What the task asks:
Show every line of the data that includes the word "text".

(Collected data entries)
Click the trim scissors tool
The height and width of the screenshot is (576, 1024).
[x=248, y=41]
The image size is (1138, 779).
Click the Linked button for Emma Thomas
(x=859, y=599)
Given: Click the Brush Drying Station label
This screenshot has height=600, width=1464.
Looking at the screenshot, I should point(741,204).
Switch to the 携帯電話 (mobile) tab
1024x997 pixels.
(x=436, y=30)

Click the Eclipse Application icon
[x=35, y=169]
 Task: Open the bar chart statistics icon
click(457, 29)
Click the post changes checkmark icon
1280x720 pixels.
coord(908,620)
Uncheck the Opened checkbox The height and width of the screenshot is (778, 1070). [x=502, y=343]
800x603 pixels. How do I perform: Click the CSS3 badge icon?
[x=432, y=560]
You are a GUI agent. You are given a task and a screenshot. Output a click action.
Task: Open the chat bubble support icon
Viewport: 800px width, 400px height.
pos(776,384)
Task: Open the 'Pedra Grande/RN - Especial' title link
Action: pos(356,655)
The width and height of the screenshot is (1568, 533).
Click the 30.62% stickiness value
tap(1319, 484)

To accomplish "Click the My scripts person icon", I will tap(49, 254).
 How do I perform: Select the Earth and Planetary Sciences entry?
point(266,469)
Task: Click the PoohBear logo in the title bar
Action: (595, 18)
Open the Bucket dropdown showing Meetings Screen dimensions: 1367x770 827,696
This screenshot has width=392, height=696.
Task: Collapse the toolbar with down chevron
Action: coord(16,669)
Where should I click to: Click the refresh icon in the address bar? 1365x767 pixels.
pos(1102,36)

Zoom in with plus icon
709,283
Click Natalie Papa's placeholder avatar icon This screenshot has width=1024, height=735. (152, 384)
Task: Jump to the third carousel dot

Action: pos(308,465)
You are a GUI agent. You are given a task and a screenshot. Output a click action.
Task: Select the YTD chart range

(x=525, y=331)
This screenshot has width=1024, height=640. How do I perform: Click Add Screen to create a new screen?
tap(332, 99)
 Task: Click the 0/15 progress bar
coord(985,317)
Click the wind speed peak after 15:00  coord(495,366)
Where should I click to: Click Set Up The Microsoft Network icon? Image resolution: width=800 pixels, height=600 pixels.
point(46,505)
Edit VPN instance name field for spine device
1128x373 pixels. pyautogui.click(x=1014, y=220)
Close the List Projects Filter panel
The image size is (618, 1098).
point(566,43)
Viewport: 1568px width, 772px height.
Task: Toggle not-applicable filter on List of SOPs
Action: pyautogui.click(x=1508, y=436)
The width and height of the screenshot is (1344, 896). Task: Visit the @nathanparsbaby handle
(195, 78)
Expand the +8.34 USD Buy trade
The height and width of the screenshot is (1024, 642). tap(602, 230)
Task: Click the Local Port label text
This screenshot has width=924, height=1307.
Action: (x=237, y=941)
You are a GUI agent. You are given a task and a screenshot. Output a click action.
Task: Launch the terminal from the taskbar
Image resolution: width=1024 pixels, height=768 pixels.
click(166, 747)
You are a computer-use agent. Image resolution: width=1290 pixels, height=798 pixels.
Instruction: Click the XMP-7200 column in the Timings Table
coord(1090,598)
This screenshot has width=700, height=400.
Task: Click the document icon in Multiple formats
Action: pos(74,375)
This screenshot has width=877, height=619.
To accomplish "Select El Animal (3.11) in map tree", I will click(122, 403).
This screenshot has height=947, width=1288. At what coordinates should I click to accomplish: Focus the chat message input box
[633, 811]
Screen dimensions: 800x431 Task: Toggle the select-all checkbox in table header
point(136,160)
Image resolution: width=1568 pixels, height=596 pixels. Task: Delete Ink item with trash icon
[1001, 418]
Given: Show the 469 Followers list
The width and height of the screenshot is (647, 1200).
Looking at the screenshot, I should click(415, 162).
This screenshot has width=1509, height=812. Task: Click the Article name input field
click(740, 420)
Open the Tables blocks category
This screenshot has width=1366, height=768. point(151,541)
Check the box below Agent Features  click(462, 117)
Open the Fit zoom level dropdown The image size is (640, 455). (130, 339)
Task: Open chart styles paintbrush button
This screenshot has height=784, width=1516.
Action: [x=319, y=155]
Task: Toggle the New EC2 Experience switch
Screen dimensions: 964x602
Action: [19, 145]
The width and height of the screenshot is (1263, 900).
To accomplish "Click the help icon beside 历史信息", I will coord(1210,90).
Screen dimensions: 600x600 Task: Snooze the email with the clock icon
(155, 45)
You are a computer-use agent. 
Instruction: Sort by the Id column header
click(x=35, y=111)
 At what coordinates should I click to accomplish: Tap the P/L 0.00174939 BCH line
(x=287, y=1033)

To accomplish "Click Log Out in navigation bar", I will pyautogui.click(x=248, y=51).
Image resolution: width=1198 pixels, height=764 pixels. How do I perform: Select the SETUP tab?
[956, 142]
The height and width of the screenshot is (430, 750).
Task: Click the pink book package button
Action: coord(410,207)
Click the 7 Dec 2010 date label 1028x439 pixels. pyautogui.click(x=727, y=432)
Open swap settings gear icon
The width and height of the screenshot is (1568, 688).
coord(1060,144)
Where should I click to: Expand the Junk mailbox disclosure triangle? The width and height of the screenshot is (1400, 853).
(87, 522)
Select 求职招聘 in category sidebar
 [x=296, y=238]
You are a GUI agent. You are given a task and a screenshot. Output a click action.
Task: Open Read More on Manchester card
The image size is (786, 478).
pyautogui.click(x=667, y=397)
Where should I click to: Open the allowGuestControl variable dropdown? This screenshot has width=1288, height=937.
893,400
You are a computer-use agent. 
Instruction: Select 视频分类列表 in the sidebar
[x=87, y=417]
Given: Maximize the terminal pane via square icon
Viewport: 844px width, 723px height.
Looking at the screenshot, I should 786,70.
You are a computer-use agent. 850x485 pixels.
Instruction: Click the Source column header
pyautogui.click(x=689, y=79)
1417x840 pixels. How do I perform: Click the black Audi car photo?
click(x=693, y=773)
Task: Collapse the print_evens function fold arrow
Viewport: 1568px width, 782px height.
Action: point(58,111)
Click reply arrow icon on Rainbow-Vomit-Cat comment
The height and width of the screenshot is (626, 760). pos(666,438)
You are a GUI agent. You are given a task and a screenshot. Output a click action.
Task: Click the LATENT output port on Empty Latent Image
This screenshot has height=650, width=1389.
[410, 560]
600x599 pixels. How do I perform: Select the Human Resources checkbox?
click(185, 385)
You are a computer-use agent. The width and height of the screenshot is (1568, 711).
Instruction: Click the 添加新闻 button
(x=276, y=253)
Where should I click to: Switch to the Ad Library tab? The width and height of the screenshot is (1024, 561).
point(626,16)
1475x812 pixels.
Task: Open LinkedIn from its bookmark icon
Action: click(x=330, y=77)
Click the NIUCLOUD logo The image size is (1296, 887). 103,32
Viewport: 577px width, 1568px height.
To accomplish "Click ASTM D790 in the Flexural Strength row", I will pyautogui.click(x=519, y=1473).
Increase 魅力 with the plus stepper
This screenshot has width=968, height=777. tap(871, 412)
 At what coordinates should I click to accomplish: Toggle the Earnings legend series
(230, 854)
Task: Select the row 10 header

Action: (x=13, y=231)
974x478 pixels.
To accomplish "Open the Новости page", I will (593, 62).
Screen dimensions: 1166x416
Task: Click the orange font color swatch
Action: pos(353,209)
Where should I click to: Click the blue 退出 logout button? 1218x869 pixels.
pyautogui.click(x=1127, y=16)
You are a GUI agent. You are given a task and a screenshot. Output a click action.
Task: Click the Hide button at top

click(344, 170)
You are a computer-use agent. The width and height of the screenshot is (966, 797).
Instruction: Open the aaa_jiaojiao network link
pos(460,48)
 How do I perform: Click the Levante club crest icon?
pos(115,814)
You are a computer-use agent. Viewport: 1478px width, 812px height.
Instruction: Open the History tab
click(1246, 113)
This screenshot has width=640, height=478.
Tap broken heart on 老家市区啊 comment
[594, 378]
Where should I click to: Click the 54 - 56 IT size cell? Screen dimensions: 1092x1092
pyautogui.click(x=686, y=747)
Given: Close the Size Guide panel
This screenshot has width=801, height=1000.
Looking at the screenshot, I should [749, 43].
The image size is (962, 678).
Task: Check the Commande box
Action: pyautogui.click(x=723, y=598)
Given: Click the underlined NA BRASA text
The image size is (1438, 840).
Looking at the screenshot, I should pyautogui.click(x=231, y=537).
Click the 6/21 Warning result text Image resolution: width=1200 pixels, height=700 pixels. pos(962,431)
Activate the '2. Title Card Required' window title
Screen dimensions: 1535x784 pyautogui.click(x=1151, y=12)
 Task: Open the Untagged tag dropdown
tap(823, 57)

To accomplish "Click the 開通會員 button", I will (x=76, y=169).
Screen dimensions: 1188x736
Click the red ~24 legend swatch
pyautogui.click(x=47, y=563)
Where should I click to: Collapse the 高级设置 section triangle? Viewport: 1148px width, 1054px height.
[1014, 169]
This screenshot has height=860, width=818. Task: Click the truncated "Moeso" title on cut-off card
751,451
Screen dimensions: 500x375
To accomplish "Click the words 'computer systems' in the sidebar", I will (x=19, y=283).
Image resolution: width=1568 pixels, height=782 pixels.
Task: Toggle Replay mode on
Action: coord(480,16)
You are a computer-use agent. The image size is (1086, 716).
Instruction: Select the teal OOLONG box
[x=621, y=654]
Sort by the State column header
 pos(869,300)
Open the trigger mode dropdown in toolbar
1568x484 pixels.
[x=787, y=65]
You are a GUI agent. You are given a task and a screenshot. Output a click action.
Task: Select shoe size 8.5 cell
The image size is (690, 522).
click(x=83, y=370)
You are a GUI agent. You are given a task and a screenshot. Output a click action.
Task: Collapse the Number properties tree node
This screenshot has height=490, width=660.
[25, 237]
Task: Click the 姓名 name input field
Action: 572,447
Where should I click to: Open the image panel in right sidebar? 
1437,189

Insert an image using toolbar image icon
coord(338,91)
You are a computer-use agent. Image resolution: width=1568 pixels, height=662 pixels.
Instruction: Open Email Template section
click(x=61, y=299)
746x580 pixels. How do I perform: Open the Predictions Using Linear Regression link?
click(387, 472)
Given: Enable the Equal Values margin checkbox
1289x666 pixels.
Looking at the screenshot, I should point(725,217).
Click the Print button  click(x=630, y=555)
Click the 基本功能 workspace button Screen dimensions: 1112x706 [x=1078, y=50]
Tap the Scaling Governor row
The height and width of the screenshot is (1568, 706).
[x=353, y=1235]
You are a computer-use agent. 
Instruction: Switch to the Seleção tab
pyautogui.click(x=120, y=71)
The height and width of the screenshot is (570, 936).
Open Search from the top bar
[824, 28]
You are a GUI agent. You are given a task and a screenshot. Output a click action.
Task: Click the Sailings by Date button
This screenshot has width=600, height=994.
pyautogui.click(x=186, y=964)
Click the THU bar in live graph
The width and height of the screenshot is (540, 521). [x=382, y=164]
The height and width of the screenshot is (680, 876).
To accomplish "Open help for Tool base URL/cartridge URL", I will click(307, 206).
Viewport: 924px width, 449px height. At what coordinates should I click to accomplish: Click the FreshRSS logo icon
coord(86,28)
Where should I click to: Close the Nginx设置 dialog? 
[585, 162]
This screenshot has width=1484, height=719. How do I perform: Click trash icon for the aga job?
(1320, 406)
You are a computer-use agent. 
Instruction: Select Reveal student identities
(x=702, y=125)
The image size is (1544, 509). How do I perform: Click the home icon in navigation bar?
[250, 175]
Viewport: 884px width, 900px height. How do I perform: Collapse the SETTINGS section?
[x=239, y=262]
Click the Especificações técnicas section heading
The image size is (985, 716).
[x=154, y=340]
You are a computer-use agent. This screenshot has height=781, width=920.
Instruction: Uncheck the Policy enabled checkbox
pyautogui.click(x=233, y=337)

Solution to the exercise:
Task: Click the Local Port label text
Given: Click the underlined NA BRASA text
Click the 6/21 Warning result text Image resolution: width=1200 pixels, height=700 pixels. pos(962,431)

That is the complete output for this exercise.